What the task asks
Turn every line of the listing below into a JSON list of strings, with one string per line and blank lines left out.

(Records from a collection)

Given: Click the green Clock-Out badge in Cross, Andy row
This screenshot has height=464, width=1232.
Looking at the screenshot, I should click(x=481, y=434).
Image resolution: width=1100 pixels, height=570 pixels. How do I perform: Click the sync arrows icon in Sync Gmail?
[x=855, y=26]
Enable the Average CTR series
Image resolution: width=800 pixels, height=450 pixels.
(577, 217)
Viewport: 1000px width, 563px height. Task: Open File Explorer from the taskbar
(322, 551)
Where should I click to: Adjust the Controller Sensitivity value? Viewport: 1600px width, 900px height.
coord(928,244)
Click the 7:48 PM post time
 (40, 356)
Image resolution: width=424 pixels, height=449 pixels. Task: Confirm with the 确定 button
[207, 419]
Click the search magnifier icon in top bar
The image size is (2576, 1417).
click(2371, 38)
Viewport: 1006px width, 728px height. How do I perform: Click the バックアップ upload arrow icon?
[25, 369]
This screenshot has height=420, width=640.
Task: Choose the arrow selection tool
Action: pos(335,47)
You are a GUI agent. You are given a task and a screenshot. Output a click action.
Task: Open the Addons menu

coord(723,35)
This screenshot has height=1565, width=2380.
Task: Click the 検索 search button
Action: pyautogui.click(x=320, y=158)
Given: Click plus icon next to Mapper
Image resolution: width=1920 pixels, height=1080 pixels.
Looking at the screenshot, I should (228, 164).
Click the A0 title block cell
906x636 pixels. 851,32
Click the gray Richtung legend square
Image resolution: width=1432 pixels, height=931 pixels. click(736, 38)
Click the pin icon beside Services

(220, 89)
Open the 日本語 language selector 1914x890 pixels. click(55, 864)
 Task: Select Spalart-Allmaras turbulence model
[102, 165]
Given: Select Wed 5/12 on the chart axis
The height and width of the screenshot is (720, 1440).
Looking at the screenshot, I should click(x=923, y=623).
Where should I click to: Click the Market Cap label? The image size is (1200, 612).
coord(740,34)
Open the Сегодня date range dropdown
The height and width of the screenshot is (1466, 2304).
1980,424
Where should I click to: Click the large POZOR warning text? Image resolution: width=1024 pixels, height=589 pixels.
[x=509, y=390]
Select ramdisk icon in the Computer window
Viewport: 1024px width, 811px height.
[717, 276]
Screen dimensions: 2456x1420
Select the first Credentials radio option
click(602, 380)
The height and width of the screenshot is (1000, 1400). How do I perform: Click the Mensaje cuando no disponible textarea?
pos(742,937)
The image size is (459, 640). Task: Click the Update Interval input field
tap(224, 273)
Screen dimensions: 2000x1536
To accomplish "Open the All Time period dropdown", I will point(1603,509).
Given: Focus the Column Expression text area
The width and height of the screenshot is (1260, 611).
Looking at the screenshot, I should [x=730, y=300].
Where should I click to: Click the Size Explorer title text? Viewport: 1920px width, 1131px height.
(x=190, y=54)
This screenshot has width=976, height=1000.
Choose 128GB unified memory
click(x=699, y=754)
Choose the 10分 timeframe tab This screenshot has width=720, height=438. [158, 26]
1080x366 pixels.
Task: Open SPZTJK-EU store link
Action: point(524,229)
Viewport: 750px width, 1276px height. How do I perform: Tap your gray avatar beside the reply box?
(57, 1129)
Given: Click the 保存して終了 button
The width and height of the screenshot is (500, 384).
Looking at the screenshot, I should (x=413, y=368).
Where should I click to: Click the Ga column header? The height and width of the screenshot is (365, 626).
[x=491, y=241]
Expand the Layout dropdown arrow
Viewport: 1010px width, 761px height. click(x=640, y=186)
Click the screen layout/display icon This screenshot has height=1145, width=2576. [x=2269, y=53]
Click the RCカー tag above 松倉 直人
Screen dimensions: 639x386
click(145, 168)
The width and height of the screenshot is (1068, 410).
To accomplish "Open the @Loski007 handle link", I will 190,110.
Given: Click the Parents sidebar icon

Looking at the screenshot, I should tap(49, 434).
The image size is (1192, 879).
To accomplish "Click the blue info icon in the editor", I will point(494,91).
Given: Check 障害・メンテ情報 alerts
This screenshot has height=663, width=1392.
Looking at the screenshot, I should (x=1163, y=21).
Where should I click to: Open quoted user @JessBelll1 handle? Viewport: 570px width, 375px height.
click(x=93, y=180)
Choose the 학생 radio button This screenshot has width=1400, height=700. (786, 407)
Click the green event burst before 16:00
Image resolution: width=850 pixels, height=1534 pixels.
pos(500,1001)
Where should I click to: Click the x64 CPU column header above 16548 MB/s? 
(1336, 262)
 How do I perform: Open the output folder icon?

Response
[
  "Given: Click the green Clock-Out badge in Cross, Andy row",
  "This screenshot has height=464, width=1232.",
  "Looking at the screenshot, I should click(x=481, y=434).",
  "Image resolution: width=1100 pixels, height=570 pixels. How do I perform: Click the sync arrows icon in Sync Gmail?",
  "[x=855, y=26]",
  "Enable the Average CTR series",
  "Image resolution: width=800 pixels, height=450 pixels.",
  "(577, 217)",
  "Viewport: 1000px width, 563px height. Task: Open File Explorer from the taskbar",
  "(322, 551)",
  "Where should I click to: Adjust the Controller Sensitivity value? Viewport: 1600px width, 900px height.",
  "coord(928,244)",
  "Click the 7:48 PM post time",
  " (40, 356)",
  "Image resolution: width=424 pixels, height=449 pixels. Task: Confirm with the 确定 button",
  "[207, 419]",
  "Click the search magnifier icon in top bar",
  "The image size is (2576, 1417).",
  "click(2371, 38)",
  "Viewport: 1006px width, 728px height. How do I perform: Click the バックアップ upload arrow icon?",
  "[25, 369]",
  "This screenshot has height=420, width=640.",
  "Task: Choose the arrow selection tool",
  "Action: pos(335,47)",
  "You are a GUI agent. You are given a task and a screenshot. Output a click action.",
  "Task: Open the Addons menu",
  "coord(723,35)",
  "This screenshot has height=1565, width=2380.",
  "Task: Click the 検索 search button",
  "Action: pyautogui.click(x=320, y=158)",
  "Given: Click plus icon next to Mapper",
  "Image resolution: width=1920 pixels, height=1080 pixels.",
  "Looking at the screenshot, I should (228, 164).",
  "Click the A0 title block cell",
  "906x636 pixels. 851,32",
  "Click the gray Richtung legend square",
  "Image resolution: width=1432 pixels, height=931 pixels. click(736, 38)",
  "Click the pin icon beside Services",
  "(220, 89)",
  "Open the 日本語 language selector 1914x890 pixels. click(55, 864)",
  " Task: Select Spalart-Allmaras turbulence model",
  "[102, 165]",
  "Given: Select Wed 5/12 on the chart axis",
  "The height and width of the screenshot is (720, 1440).",
  "Looking at the screenshot, I should click(x=923, y=623).",
  "Where should I click to: Click the Market Cap label? The image size is (1200, 612).",
  "coord(740,34)",
  "Open the Сегодня date range dropdown",
  "The height and width of the screenshot is (1466, 2304).",
  "1980,424",
  "Where should I click to: Click the large POZOR warning text? Image resolution: width=1024 pixels, height=589 pixels.",
  "[x=509, y=390]",
  "Select ramdisk icon in the Computer window",
  "Viewport: 1024px width, 811px height.",
  "[717, 276]",
  "Screen dimensions: 2456x1420",
  "Select the first Credentials radio option",
  "click(602, 380)",
  "The height and width of the screenshot is (1000, 1400). How do I perform: Click the Mensaje cuando no disponible textarea?",
  "pos(742,937)",
  "The image size is (459, 640). Task: Click the Update Interval input field",
  "tap(224, 273)",
  "Screen dimensions: 2000x1536",
  "To accomplish \"Open the All Time period dropdown\", I will point(1603,509).",
  "Given: Focus the Column Expression text area",
  "The width and height of the screenshot is (1260, 611).",
  "Looking at the screenshot, I should [x=730, y=300].",
  "Where should I click to: Click the Size Explorer title text? Viewport: 1920px width, 1131px height.",
  "(x=190, y=54)",
  "This screenshot has width=976, height=1000.",
  "Choose 128GB unified memory",
  "click(x=699, y=754)",
  "Choose the 10分 timeframe tab This screenshot has width=720, height=438. [158, 26]",
  "1080x366 pixels.",
  "Task: Open SPZTJK-EU store link",
  "Action: point(524,229)",
  "Viewport: 750px width, 1276px height. How do I perform: Tap your gray avatar beside the reply box?",
  "(57, 1129)",
  "Given: Click the 保存して終了 button",
  "The width and height of the screenshot is (500, 384).",
  "Looking at the screenshot, I should (x=413, y=368).",
  "Where should I click to: Click the Ga column header? The height and width of the screenshot is (365, 626).",
  "[x=491, y=241]",
  "Expand the Layout dropdown arrow",
  "Viewport: 1010px width, 761px height. click(x=640, y=186)",
  "Click the screen layout/display icon This screenshot has height=1145, width=2576. [x=2269, y=53]",
  "Click the RCカー tag above 松倉 直人",
  "Screen dimensions: 639x386",
  "click(145, 168)",
  "The width and height of the screenshot is (1068, 410).",
  "To accomplish \"Open the @Loski007 handle link\", I will 190,110.",
  "Given: Click the Parents sidebar icon",
  "Looking at the screenshot, I should tap(49, 434).",
  "The image size is (1192, 879).",
  "To accomplish \"Click the blue info icon in the editor\", I will point(494,91).",
  "Given: Check 障害・メンテ情報 alerts",
  "This screenshot has height=663, width=1392.",
  "Looking at the screenshot, I should (x=1163, y=21).",
  "Where should I click to: Open quoted user @JessBelll1 handle? Viewport: 570px width, 375px height.",
  "click(x=93, y=180)",
  "Choose the 학생 radio button This screenshot has width=1400, height=700. (786, 407)",
  "Click the green event burst before 16:00",
  "Image resolution: width=850 pixels, height=1534 pixels.",
  "pos(500,1001)",
  "Where should I click to: Click the x64 CPU column header above 16548 MB/s? ",
  "(1336, 262)",
  " How do I perform: Open the output folder icon?"
]